Work instructions
List every line below that contains the string "dropdown", copying each such line in full.

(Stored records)
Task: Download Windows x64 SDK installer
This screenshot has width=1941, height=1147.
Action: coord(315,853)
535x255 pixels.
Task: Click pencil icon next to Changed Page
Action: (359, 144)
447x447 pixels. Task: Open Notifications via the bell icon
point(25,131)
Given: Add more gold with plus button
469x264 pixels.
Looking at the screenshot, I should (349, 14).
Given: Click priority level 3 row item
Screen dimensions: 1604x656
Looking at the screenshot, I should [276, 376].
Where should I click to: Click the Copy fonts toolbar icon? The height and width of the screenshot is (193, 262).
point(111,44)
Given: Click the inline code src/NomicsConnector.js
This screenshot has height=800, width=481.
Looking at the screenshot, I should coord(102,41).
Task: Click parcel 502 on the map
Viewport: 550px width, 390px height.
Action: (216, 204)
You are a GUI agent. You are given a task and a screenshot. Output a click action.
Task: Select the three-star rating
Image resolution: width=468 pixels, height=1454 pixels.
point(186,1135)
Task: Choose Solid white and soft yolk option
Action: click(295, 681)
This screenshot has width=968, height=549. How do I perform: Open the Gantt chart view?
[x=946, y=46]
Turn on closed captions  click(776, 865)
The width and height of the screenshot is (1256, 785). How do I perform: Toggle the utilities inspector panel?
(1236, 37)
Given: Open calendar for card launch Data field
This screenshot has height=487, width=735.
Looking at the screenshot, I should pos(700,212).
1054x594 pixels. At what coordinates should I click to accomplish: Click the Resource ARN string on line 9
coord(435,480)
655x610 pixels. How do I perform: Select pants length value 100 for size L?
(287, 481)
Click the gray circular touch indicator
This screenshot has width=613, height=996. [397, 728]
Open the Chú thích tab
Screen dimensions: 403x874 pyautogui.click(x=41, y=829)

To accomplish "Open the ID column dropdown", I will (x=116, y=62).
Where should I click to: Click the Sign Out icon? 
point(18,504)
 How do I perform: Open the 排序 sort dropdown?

Correct result
To accomplish "Open the ID column dropdown", I will (x=116, y=62).
 How do I perform: Open the 排序 sort dropdown?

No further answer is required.